Wanted to ask how easy or natural it gets for pilots to perceive
aircraft positions and movements without actually looking at the
respective indicators.

I've been in the flight deck only once, and confess that I had very
little physical sensation to give me an idea of the 0.7 Mach or
whatever that the A320's airspeed indicator was showing. In fact, at
the end of the journey, there was little to suggest the speeds we were
actually traveling at.


A fundamental consequence of Newtonian mechanics is that it's physically
impossible to perceive velocity per se; velocity has no direct influence on
you. You can perceive *acceleration*, but not velocity.
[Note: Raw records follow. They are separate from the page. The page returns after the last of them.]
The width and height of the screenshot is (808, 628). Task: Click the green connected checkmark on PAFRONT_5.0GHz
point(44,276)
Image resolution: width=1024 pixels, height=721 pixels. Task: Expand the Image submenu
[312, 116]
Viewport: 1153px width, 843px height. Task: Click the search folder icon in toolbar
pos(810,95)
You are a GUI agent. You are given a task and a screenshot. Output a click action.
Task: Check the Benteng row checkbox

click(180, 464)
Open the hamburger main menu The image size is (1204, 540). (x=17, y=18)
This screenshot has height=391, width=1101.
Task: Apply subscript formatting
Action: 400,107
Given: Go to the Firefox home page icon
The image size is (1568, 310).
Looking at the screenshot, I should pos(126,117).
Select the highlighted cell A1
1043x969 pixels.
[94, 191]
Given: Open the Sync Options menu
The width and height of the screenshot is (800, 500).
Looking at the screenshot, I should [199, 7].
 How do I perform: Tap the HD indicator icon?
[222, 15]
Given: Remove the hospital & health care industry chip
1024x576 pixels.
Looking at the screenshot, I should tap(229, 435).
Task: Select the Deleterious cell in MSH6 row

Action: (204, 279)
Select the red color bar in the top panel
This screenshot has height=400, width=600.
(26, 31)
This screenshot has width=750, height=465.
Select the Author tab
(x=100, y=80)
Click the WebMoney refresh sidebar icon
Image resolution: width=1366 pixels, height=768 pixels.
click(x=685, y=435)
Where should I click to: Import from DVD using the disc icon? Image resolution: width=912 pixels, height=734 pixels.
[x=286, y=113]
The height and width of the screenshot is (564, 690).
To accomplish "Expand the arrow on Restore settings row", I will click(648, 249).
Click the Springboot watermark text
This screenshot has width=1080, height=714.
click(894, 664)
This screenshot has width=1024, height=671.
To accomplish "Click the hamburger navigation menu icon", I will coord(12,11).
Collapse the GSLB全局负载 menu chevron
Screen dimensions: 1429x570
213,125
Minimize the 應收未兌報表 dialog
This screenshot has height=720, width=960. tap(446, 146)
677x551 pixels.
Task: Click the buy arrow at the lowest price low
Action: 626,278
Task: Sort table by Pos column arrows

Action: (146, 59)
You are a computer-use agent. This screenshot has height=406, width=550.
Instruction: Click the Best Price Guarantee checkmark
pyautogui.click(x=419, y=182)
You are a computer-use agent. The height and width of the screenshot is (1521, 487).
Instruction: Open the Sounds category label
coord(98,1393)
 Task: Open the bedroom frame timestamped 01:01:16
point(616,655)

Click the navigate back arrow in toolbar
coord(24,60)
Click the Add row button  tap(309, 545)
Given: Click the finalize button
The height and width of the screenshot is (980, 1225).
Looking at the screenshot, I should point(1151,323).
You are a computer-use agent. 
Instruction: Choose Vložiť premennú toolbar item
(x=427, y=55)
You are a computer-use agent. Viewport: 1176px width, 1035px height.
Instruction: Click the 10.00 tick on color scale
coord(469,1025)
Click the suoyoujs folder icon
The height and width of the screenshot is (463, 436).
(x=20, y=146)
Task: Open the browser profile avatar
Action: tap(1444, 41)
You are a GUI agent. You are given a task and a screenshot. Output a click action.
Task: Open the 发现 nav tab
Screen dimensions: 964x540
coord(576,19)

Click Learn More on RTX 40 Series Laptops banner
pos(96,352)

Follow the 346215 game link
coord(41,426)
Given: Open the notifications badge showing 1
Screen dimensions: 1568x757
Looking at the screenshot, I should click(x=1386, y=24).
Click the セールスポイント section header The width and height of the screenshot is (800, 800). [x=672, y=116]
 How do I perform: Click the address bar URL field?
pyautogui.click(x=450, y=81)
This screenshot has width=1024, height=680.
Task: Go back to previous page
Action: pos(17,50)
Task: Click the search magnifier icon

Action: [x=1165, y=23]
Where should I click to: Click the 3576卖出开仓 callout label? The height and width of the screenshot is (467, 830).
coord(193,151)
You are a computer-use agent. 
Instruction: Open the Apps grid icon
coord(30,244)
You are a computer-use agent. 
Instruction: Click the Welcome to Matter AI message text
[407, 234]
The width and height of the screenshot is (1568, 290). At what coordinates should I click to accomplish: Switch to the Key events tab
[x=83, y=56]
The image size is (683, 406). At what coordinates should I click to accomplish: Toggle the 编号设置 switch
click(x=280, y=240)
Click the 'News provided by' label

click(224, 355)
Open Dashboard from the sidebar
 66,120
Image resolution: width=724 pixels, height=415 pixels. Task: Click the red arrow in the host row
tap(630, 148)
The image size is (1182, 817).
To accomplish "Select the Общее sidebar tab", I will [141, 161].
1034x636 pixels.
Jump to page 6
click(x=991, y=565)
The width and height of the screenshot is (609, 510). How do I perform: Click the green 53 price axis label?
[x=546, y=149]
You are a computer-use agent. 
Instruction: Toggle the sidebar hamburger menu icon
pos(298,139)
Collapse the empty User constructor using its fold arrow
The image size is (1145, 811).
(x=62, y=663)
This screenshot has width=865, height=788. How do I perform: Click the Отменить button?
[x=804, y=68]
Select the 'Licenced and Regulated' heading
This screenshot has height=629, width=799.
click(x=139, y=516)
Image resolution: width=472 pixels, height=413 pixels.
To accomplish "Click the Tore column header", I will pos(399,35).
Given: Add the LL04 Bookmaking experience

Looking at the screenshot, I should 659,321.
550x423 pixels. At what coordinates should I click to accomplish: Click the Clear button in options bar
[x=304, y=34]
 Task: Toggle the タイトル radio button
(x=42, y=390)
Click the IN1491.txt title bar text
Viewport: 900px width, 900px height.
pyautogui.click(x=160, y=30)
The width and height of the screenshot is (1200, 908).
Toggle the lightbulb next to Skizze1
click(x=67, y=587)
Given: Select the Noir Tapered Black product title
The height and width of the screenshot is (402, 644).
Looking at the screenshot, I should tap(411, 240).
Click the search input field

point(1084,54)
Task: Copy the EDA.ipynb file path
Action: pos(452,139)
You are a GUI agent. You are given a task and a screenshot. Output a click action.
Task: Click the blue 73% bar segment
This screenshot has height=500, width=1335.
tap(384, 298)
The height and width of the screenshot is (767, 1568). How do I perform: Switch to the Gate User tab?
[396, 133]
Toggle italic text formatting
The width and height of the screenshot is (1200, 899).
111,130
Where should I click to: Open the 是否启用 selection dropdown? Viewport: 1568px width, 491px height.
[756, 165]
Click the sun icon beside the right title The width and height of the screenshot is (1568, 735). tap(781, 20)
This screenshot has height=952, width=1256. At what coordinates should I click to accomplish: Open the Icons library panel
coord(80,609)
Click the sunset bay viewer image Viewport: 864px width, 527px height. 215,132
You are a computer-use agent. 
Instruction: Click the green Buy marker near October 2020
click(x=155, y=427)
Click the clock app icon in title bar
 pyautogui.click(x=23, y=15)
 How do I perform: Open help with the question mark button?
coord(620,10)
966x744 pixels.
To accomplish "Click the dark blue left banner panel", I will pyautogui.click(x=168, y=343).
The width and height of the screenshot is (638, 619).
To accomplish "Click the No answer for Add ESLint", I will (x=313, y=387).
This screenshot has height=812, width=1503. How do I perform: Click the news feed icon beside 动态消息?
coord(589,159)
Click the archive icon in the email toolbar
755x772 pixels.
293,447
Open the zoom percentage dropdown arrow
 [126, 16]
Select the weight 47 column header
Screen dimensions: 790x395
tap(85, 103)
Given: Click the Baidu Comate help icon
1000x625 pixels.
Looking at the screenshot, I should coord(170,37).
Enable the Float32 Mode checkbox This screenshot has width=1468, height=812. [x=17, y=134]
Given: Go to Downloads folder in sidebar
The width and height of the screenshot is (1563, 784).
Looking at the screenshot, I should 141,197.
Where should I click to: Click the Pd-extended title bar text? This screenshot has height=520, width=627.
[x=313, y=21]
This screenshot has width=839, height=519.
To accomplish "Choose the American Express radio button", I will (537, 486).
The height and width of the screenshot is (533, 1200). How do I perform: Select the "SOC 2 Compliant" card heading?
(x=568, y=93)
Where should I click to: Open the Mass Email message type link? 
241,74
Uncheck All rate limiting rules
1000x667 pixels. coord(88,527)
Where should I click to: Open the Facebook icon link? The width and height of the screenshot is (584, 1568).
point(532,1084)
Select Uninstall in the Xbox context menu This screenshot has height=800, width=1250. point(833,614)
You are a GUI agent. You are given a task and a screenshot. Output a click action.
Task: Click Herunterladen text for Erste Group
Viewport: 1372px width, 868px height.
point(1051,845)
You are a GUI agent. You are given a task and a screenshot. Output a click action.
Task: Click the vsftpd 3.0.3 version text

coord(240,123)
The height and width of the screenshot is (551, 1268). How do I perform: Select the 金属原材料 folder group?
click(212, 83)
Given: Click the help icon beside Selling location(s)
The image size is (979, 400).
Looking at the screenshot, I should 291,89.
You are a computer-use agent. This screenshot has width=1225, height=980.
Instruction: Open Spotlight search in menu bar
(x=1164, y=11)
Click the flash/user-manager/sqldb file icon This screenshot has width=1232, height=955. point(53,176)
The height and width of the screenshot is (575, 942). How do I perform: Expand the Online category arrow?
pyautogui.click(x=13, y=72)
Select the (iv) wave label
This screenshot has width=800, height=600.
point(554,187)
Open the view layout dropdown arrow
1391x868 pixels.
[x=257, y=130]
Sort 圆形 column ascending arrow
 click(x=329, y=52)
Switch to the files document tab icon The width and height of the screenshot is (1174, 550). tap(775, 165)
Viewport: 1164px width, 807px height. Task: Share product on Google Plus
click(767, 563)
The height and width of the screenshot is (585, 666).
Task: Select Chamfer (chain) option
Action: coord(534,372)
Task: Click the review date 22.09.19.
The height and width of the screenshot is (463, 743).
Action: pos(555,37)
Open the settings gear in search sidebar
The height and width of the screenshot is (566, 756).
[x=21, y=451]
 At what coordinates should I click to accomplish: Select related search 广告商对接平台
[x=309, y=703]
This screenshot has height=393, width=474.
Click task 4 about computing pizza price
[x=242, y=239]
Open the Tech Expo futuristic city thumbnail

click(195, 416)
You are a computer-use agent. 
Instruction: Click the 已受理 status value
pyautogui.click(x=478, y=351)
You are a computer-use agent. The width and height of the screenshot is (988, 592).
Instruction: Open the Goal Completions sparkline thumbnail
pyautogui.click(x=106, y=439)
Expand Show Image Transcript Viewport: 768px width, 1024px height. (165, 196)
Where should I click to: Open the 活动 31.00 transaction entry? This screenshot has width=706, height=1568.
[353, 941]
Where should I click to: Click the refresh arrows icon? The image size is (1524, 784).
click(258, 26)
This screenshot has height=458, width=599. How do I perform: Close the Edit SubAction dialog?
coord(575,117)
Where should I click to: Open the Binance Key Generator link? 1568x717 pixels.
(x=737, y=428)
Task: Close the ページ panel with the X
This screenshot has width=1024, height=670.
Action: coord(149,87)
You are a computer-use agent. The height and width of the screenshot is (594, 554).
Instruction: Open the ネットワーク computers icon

Therefore, any perception of velocity has to be indirect. For instance, you
can look out the window, or use a GPS. Or the plane's velocity relative to
the air can be perceived by the airspeed indicator, because of the
interaction between the plane and the relative wind. Inside the cockpit,
though, you're insulated from the wind, so your only perception of it might
be by virtue of the sound it makes (or, if you're manipulating the controls,
then the response you get is another reflection of the plane's interaction
with the air, from which you can deduce something about airspeed). Also, as
in a car or train, the small accelerations you feel when the vehicle
encounters irregularities in its surroundings may be sharper or more rapid
at higher speeds, making the velocity indirectly perceptible.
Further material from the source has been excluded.